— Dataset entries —
## start
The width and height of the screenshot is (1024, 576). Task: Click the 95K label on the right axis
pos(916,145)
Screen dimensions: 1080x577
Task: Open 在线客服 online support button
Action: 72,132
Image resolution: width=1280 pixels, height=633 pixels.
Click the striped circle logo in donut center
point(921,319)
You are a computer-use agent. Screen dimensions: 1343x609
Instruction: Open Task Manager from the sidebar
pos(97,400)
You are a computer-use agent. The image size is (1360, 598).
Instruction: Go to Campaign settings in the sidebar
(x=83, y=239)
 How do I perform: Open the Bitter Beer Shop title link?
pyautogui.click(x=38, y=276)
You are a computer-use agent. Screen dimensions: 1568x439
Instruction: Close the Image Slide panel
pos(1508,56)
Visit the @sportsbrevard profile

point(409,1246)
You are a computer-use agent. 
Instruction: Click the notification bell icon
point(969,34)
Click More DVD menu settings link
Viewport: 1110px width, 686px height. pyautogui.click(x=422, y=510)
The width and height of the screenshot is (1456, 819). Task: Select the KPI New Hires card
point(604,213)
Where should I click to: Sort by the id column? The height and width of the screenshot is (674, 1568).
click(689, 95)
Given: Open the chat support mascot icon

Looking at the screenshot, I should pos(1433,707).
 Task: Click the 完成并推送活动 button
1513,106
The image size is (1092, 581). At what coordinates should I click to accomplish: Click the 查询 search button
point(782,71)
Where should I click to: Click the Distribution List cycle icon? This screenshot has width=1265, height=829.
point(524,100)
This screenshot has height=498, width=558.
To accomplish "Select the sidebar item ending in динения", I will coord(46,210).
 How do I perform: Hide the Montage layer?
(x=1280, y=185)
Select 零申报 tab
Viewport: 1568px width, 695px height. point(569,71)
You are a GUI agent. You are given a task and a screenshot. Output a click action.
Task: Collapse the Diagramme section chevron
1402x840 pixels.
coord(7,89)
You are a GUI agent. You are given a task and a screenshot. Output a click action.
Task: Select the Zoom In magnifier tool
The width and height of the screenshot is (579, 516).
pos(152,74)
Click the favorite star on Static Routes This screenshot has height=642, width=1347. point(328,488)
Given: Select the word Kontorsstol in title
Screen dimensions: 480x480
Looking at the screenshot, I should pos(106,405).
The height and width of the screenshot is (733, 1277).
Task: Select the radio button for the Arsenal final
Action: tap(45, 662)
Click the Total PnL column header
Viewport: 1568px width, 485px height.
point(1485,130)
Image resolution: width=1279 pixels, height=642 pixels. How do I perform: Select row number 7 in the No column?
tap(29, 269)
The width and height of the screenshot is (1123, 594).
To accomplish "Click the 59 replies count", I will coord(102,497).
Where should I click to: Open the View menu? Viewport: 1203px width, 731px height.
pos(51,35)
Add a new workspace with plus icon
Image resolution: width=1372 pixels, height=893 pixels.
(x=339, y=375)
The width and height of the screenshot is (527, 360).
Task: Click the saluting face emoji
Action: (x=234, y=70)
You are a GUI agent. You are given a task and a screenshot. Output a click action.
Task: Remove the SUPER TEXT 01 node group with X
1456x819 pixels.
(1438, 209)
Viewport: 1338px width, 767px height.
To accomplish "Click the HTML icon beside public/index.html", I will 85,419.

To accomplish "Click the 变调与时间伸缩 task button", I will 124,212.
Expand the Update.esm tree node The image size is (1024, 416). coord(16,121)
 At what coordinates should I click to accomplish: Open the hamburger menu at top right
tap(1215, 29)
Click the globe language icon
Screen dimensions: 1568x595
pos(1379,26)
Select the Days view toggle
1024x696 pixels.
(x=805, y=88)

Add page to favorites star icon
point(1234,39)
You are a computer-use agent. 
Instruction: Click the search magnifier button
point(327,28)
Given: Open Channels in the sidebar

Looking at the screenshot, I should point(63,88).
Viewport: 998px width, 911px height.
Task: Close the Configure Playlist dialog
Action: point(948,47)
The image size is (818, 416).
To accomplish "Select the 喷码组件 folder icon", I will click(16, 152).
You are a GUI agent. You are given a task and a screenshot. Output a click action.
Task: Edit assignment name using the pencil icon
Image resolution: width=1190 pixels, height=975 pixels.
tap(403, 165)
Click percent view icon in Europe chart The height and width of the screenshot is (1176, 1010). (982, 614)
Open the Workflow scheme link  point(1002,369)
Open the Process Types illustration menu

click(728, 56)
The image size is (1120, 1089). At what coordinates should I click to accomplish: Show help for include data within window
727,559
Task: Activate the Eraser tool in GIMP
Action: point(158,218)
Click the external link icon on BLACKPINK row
## end
— WHAT YOU ARE ASKED TO DO —
Copy every one of the entries above word for word, keeping each line unchanged.

— PROBLEM SOLUTION —
The width and height of the screenshot is (1024, 576). Task: Click the 95K label on the right axis
pos(916,145)
Screen dimensions: 1080x577
Task: Open 在线客服 online support button
Action: 72,132
Image resolution: width=1280 pixels, height=633 pixels.
Click the striped circle logo in donut center
point(921,319)
You are a computer-use agent. Screen dimensions: 1343x609
Instruction: Open Task Manager from the sidebar
pos(97,400)
You are a computer-use agent. The image size is (1360, 598).
Instruction: Go to Campaign settings in the sidebar
(x=83, y=239)
 How do I perform: Open the Bitter Beer Shop title link?
pyautogui.click(x=38, y=276)
You are a computer-use agent. Screen dimensions: 1568x439
Instruction: Close the Image Slide panel
pos(1508,56)
Visit the @sportsbrevard profile

point(409,1246)
You are a computer-use agent. 
Instruction: Click the notification bell icon
point(969,34)
Click More DVD menu settings link
Viewport: 1110px width, 686px height. pyautogui.click(x=422, y=510)
The width and height of the screenshot is (1456, 819). Task: Select the KPI New Hires card
point(604,213)
Where should I click to: Sort by the id column? The height and width of the screenshot is (674, 1568).
click(689, 95)
Given: Open the chat support mascot icon

Looking at the screenshot, I should pos(1433,707).
 Task: Click the 完成并推送活动 button
1513,106
The image size is (1092, 581). At what coordinates should I click to accomplish: Click the 查询 search button
point(782,71)
Where should I click to: Click the Distribution List cycle icon? This screenshot has width=1265, height=829.
point(524,100)
This screenshot has height=498, width=558.
To accomplish "Select the sidebar item ending in динения", I will coord(46,210).
 How do I perform: Hide the Montage layer?
(x=1280, y=185)
Select 零申报 tab
Viewport: 1568px width, 695px height. point(569,71)
You are a GUI agent. You are given a task and a screenshot. Output a click action.
Task: Collapse the Diagramme section chevron
1402x840 pixels.
coord(7,89)
You are a GUI agent. You are given a task and a screenshot. Output a click action.
Task: Select the Zoom In magnifier tool
The width and height of the screenshot is (579, 516).
pos(152,74)
Click the favorite star on Static Routes This screenshot has height=642, width=1347. point(328,488)
Given: Select the word Kontorsstol in title
Screen dimensions: 480x480
Looking at the screenshot, I should pos(106,405).
The height and width of the screenshot is (733, 1277).
Task: Select the radio button for the Arsenal final
Action: tap(45, 662)
Click the Total PnL column header
Viewport: 1568px width, 485px height.
point(1485,130)
Image resolution: width=1279 pixels, height=642 pixels. How do I perform: Select row number 7 in the No column?
tap(29, 269)
The width and height of the screenshot is (1123, 594).
To accomplish "Click the 59 replies count", I will coord(102,497).
Where should I click to: Open the View menu? Viewport: 1203px width, 731px height.
pos(51,35)
Add a new workspace with plus icon
Image resolution: width=1372 pixels, height=893 pixels.
(x=339, y=375)
The width and height of the screenshot is (527, 360).
Task: Click the saluting face emoji
Action: (x=234, y=70)
You are a GUI agent. You are given a task and a screenshot. Output a click action.
Task: Remove the SUPER TEXT 01 node group with X
1456x819 pixels.
(1438, 209)
Viewport: 1338px width, 767px height.
To accomplish "Click the HTML icon beside public/index.html", I will 85,419.

To accomplish "Click the 变调与时间伸缩 task button", I will 124,212.
Expand the Update.esm tree node The image size is (1024, 416). coord(16,121)
 At what coordinates should I click to accomplish: Open the hamburger menu at top right
tap(1215, 29)
Click the globe language icon
Screen dimensions: 1568x595
pos(1379,26)
Select the Days view toggle
1024x696 pixels.
(x=805, y=88)

Add page to favorites star icon
point(1234,39)
You are a computer-use agent. 
Instruction: Click the search magnifier button
point(327,28)
Given: Open Channels in the sidebar

Looking at the screenshot, I should point(63,88).
Viewport: 998px width, 911px height.
Task: Close the Configure Playlist dialog
Action: point(948,47)
The image size is (818, 416).
To accomplish "Select the 喷码组件 folder icon", I will click(16, 152).
You are a GUI agent. You are given a task and a screenshot. Output a click action.
Task: Edit assignment name using the pencil icon
Image resolution: width=1190 pixels, height=975 pixels.
tap(403, 165)
Click percent view icon in Europe chart The height and width of the screenshot is (1176, 1010). (982, 614)
Open the Workflow scheme link  point(1002,369)
Open the Process Types illustration menu

click(728, 56)
The image size is (1120, 1089). At what coordinates should I click to accomplish: Show help for include data within window
727,559
Task: Activate the Eraser tool in GIMP
Action: point(158,218)
Click the external link icon on BLACKPINK row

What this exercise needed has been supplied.